- **WHAT THE TASK REQUIRES**: Retype the stretch of items from the line containing "You are a GUI" through the line containing "Task: Click on", matching them character for character.

■ ■ ■ ■ ■ ■ ■

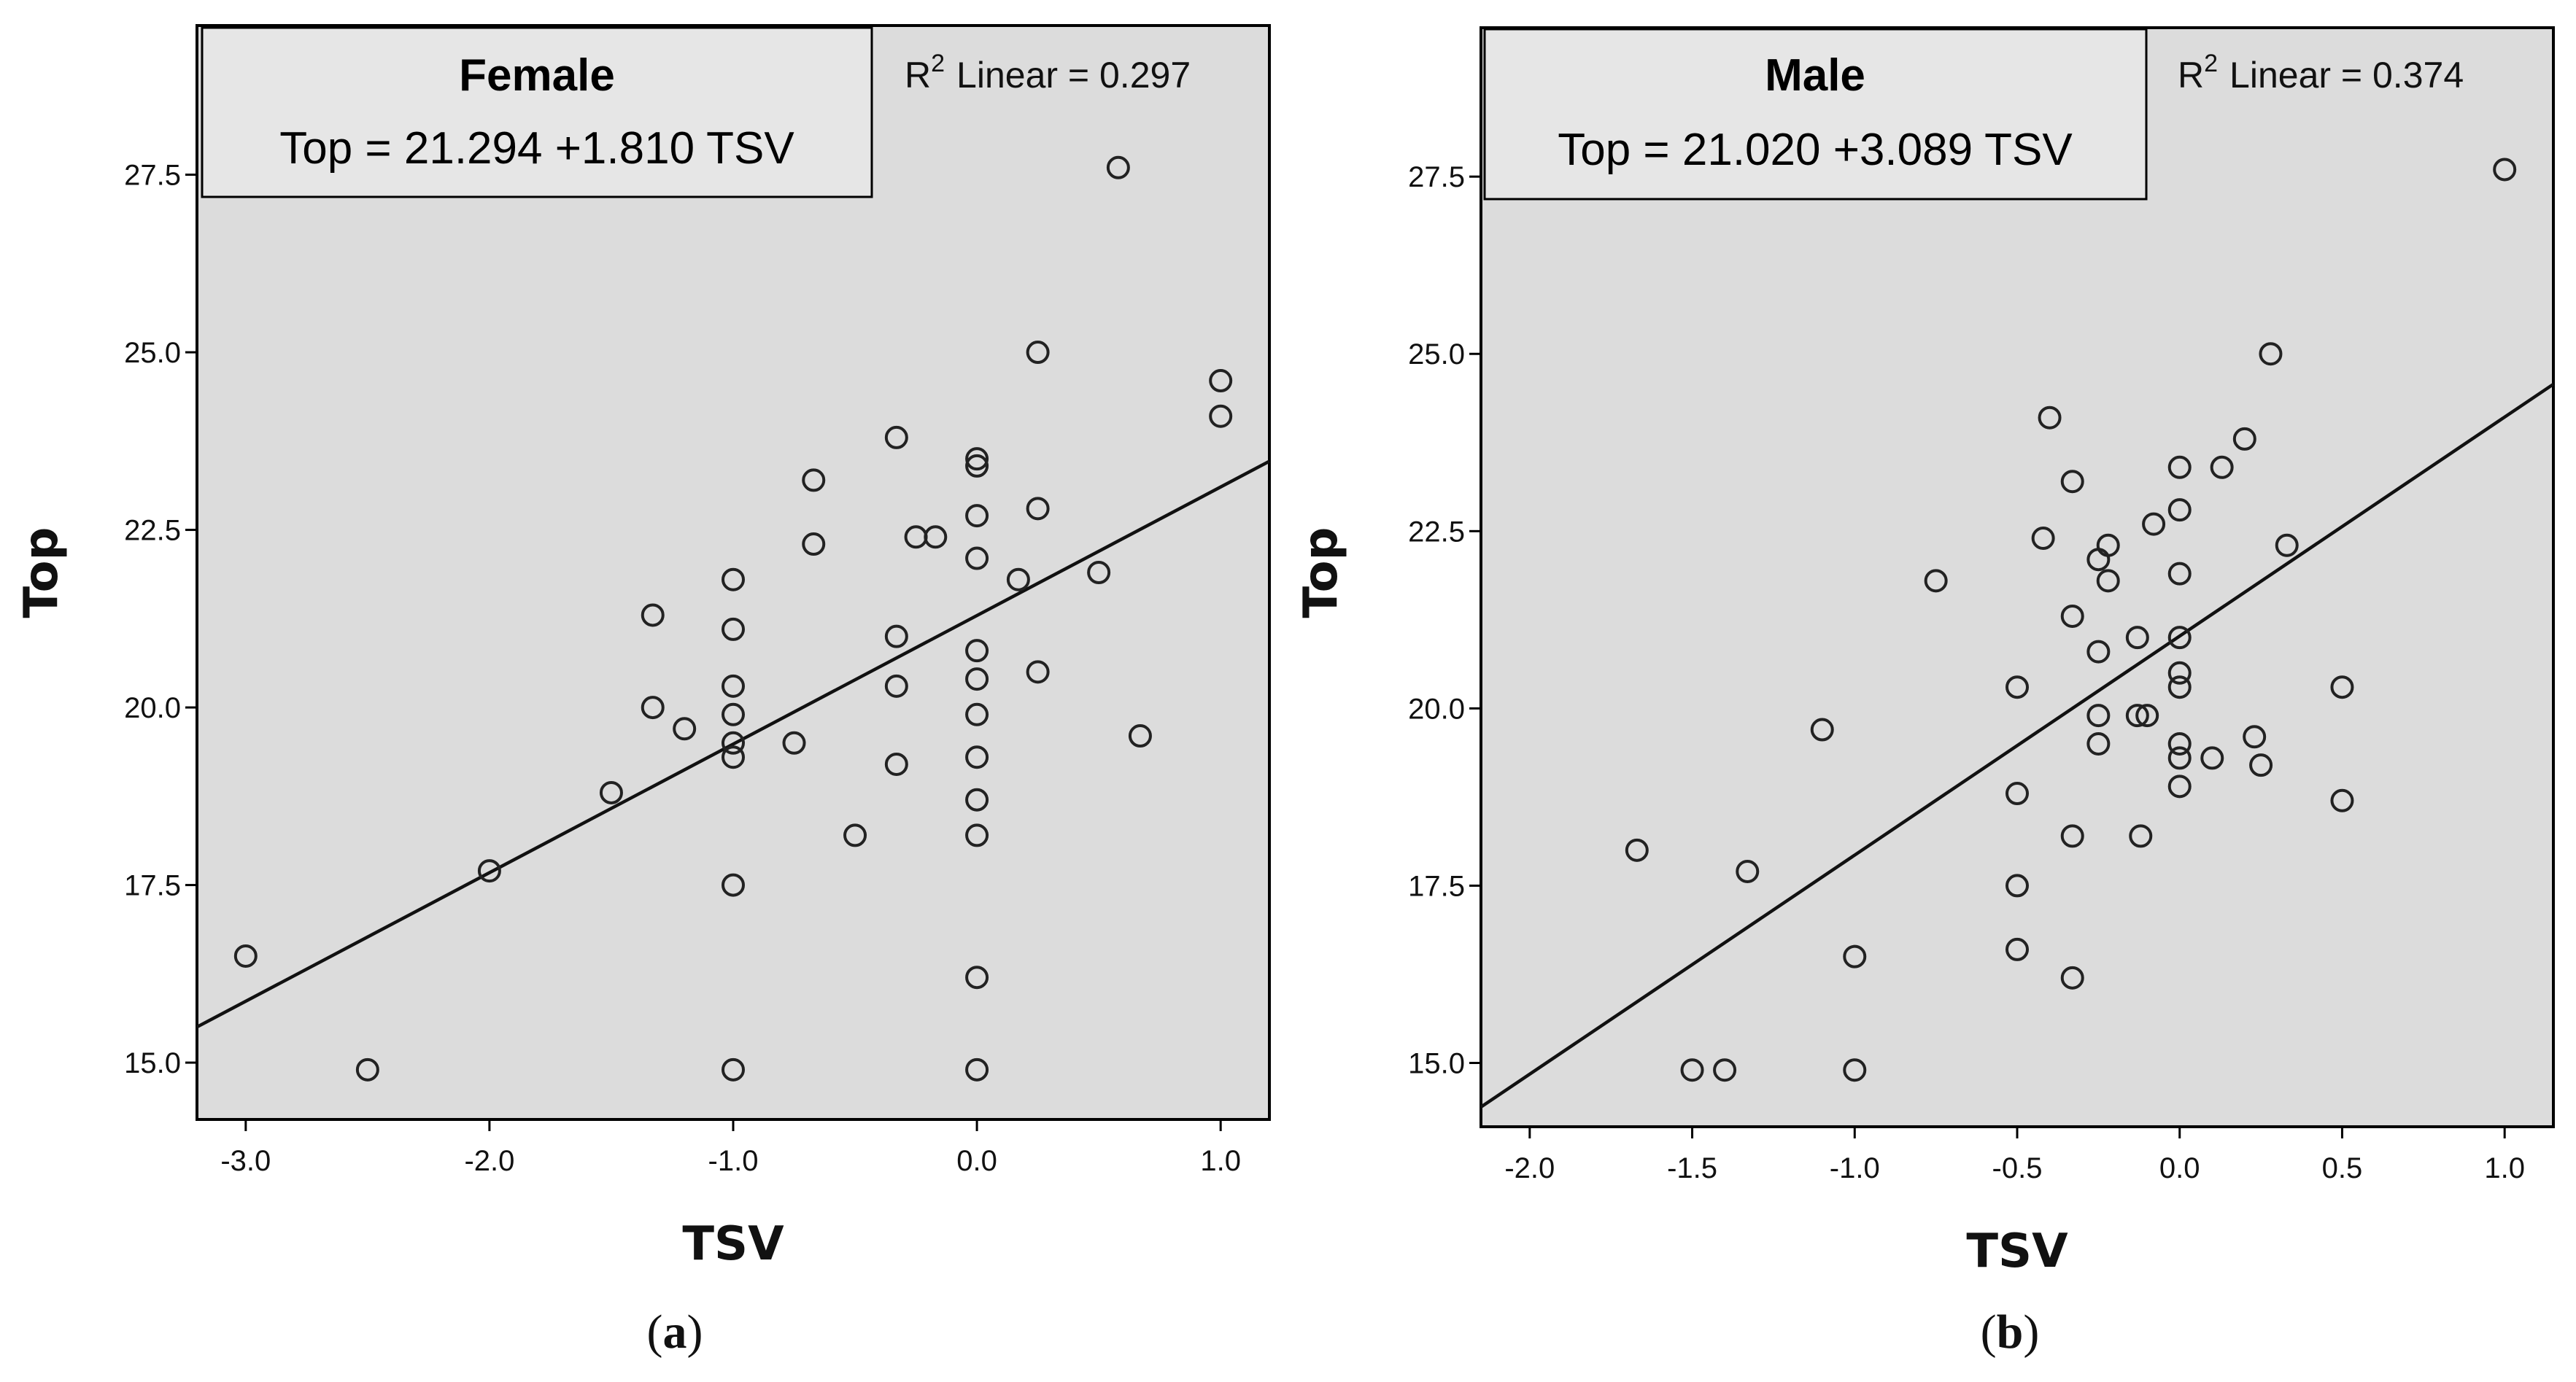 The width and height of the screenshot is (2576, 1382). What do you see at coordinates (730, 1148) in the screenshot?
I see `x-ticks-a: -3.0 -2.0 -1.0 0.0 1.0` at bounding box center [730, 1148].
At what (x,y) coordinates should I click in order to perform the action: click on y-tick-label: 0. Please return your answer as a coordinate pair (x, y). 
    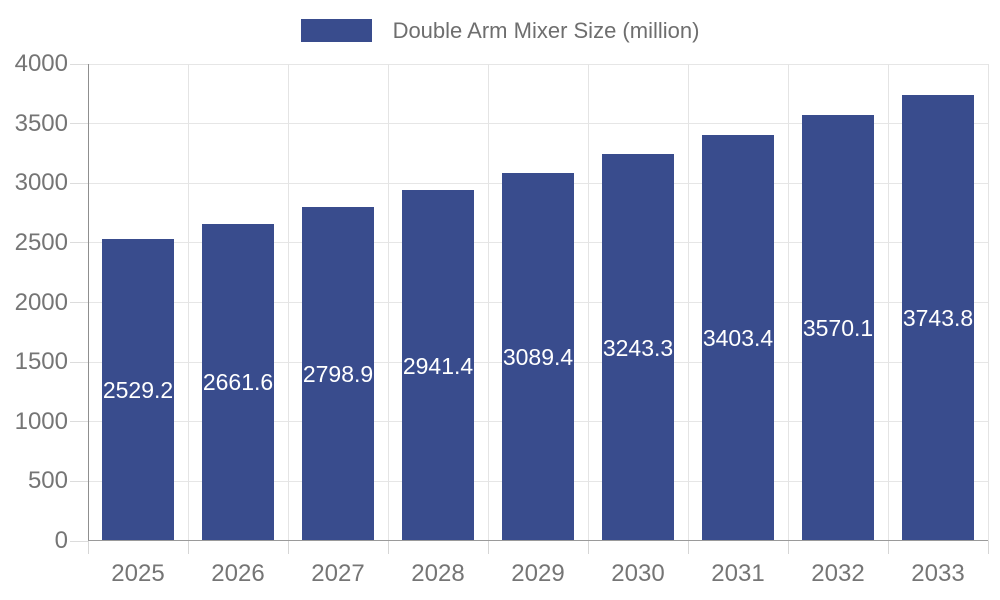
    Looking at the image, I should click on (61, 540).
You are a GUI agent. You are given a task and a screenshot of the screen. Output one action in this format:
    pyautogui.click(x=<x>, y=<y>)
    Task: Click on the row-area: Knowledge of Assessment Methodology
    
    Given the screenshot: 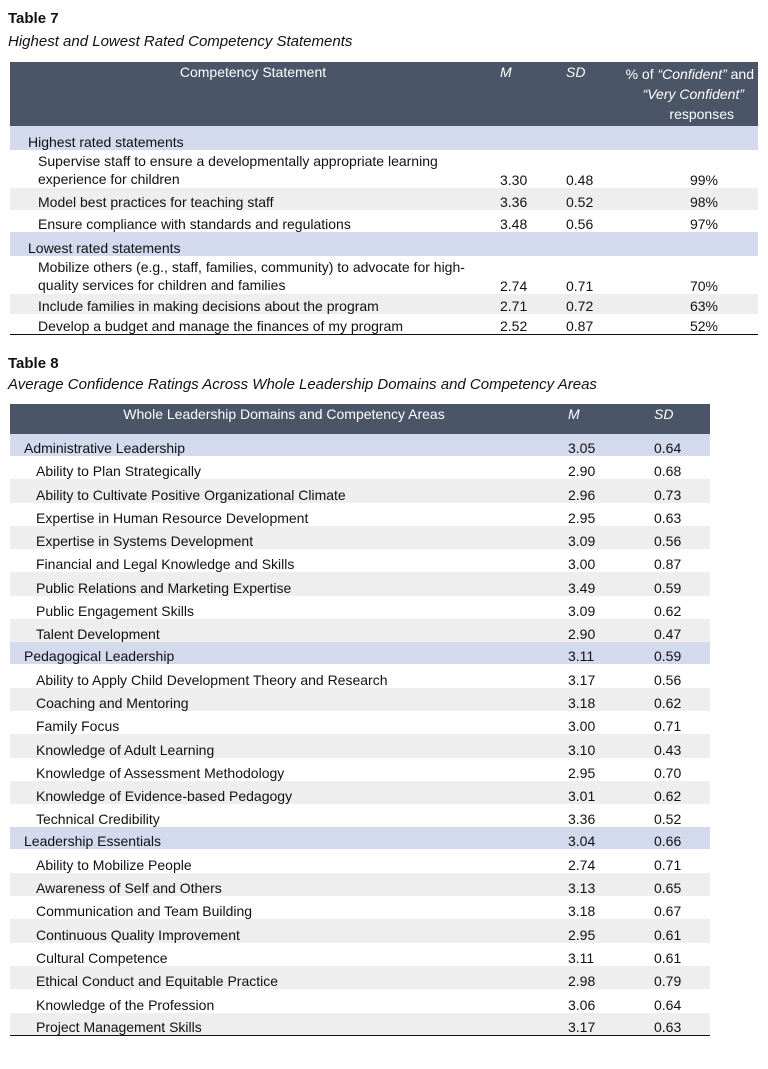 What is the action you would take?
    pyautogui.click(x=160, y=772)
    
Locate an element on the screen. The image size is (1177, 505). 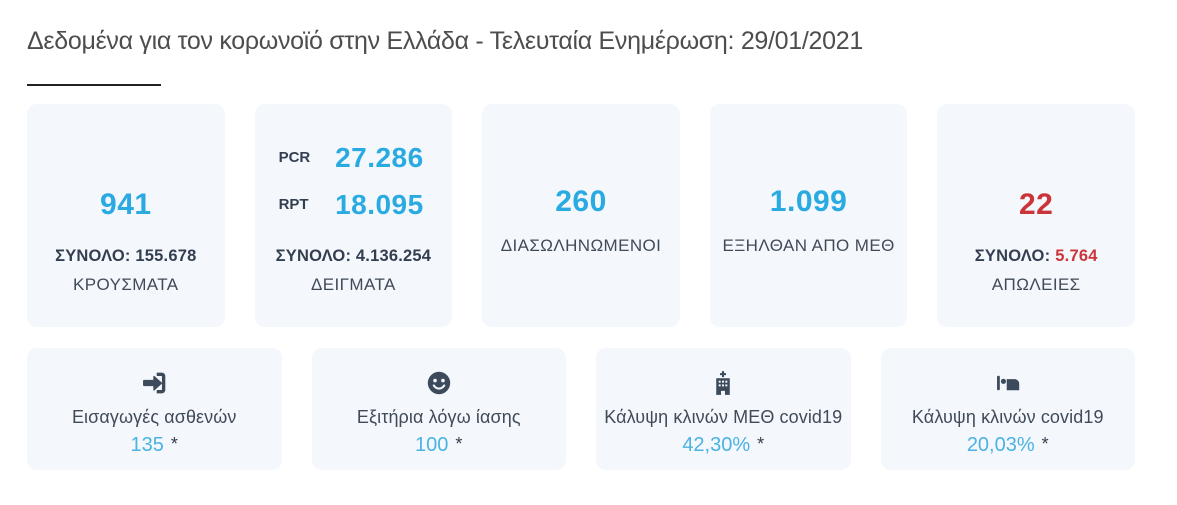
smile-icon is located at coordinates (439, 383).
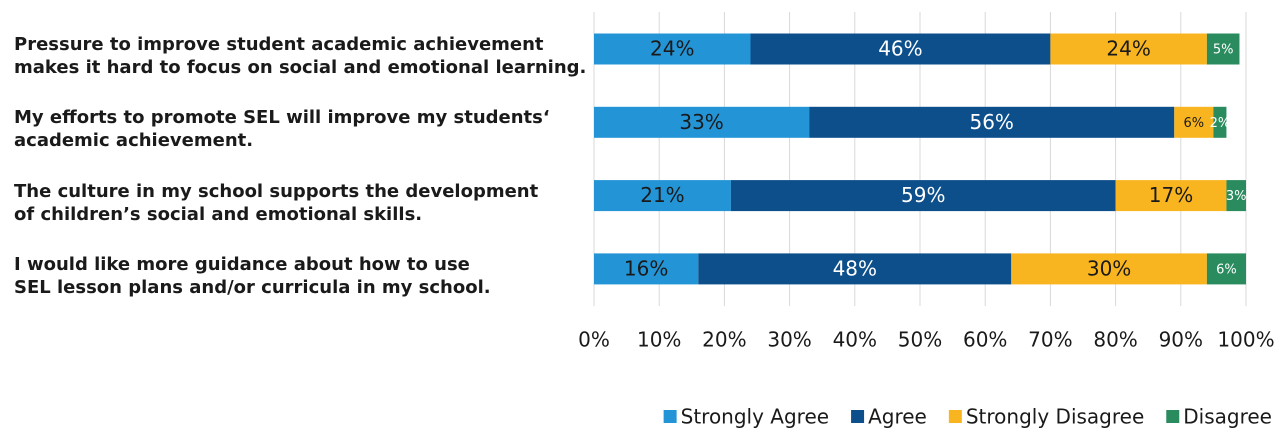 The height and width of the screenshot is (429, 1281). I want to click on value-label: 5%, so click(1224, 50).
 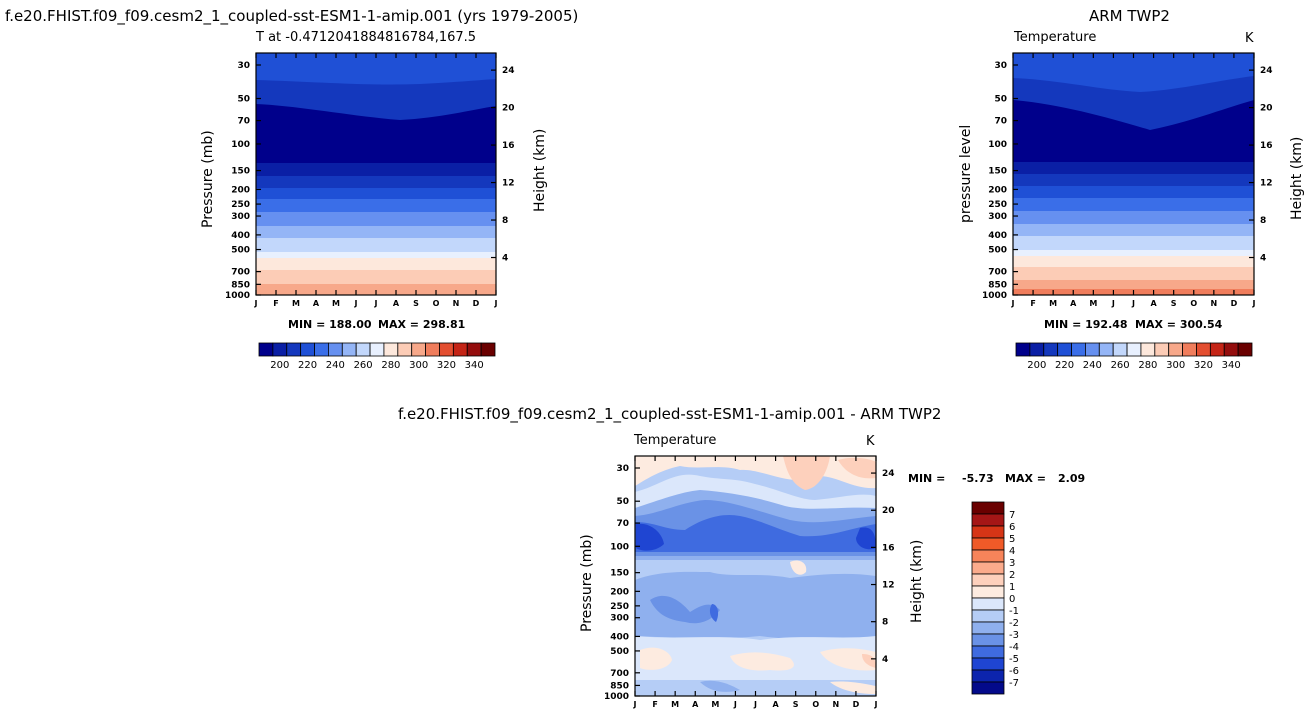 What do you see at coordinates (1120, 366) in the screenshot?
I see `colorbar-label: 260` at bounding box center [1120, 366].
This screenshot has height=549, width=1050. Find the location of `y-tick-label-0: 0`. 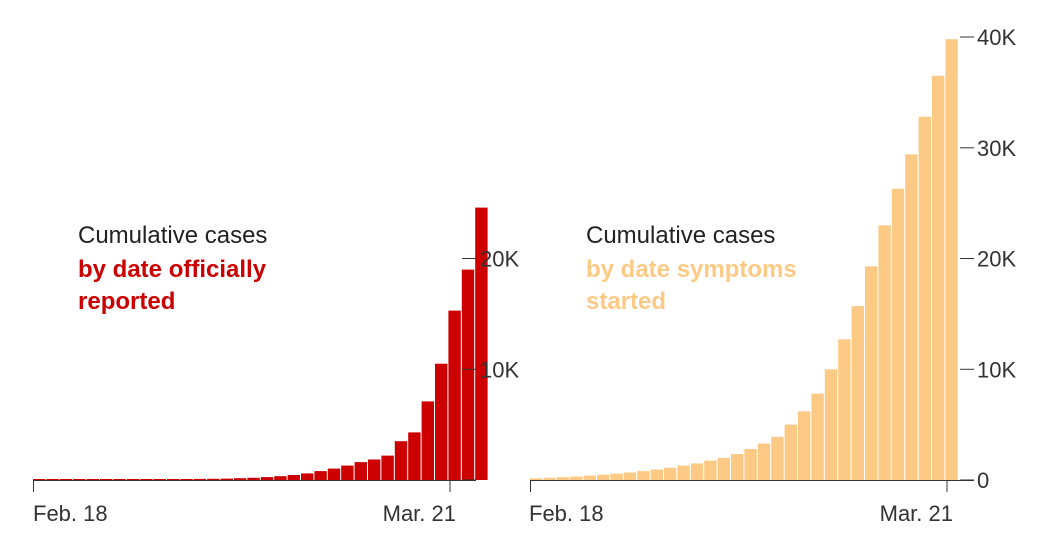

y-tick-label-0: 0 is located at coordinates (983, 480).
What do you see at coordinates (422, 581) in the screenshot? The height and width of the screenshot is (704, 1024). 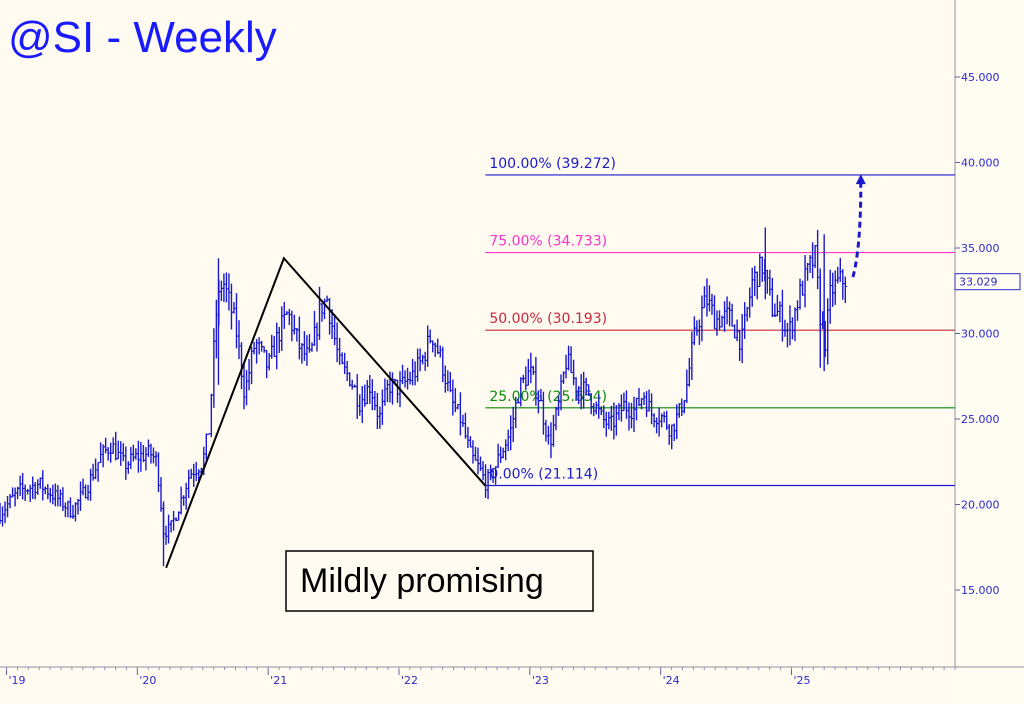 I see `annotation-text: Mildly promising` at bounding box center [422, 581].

■ ■ ■ ■ ■ ■ ■

- **WRITTEN REPLY**:
You are a GUI agent. You are given a task and a screenshot of the screen. Output one action in this format:
    pyautogui.click(x=<x>, y=<y>)
    Task: Click on the row-area: Knowledge of Assessment Methodology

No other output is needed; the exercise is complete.